====== Dataset records ======
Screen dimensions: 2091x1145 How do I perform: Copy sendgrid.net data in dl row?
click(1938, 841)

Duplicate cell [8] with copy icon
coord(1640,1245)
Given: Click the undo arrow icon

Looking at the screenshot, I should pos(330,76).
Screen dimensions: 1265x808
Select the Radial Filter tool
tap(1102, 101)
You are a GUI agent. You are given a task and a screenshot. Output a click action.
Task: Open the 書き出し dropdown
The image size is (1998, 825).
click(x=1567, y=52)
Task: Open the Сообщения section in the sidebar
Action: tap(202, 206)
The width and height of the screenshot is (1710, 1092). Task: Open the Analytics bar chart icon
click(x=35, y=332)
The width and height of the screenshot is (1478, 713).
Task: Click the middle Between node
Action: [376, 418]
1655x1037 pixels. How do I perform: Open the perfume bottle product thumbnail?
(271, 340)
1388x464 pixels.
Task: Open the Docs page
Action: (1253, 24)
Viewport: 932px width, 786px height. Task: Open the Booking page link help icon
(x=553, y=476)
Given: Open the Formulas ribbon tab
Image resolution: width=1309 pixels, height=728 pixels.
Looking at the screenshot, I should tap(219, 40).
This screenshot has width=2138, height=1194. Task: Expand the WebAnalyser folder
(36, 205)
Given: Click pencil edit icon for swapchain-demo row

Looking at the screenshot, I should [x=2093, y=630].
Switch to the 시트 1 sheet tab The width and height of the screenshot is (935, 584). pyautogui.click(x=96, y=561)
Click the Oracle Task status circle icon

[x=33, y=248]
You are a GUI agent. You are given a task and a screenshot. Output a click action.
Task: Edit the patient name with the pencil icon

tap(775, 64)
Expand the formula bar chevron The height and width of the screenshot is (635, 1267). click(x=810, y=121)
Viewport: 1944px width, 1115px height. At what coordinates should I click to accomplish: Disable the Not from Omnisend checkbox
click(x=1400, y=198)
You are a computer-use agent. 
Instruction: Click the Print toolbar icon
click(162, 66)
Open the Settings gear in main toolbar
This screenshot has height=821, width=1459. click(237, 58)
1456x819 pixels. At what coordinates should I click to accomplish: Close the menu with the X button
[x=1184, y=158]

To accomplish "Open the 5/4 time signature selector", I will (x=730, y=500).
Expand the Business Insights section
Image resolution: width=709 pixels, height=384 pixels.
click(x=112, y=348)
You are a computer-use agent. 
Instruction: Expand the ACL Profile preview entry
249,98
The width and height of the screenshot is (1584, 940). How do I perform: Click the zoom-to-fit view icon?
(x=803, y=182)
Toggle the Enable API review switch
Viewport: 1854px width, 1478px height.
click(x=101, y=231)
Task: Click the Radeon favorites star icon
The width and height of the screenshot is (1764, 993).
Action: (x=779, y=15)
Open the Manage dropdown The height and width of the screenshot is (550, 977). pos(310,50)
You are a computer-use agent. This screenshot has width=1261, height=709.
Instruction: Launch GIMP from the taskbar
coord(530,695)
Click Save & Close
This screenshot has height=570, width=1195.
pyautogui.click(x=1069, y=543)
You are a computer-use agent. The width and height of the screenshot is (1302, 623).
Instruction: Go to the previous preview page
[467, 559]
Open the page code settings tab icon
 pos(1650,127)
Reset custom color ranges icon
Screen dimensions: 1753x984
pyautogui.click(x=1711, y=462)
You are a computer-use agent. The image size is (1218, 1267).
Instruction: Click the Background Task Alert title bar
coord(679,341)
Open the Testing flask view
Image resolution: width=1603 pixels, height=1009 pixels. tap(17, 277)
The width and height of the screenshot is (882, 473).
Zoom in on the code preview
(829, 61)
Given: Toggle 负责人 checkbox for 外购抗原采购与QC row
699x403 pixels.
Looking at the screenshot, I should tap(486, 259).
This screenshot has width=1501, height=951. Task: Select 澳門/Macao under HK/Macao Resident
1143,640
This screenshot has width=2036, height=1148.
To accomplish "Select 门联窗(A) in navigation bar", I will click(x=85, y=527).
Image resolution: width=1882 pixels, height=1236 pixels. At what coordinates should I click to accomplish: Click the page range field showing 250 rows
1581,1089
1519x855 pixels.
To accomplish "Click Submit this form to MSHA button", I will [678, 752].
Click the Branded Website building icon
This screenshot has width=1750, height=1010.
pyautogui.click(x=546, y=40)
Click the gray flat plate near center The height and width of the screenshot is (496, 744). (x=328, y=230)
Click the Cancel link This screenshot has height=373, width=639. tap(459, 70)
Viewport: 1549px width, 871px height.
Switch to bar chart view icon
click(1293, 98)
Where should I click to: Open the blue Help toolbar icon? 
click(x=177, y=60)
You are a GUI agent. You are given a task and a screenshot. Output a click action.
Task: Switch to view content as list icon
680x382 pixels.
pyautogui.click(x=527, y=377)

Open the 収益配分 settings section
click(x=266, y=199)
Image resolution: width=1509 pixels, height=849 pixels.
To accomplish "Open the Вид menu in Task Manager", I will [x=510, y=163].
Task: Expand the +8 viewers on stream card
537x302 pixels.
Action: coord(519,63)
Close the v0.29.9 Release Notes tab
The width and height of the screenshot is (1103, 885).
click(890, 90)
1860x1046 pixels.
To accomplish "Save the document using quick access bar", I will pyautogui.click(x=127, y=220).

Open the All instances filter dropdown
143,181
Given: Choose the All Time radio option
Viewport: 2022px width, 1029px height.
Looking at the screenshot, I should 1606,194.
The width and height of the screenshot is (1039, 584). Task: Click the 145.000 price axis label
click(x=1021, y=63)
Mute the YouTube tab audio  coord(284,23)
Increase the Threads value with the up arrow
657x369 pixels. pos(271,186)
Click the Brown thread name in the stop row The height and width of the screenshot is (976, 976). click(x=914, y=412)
======
## Work instruction
Lines with the word "computer" in them are the answer; report each one from the data.

## Response area
You are a computer-use agent. 
You are a computer-use agent. 
You are a computer-use agent. This screenshot has width=1261, height=709.
You are a computer-use agent. The width and height of the screenshot is (1302, 623).
You are a computer-use agent. The image size is (1218, 1267).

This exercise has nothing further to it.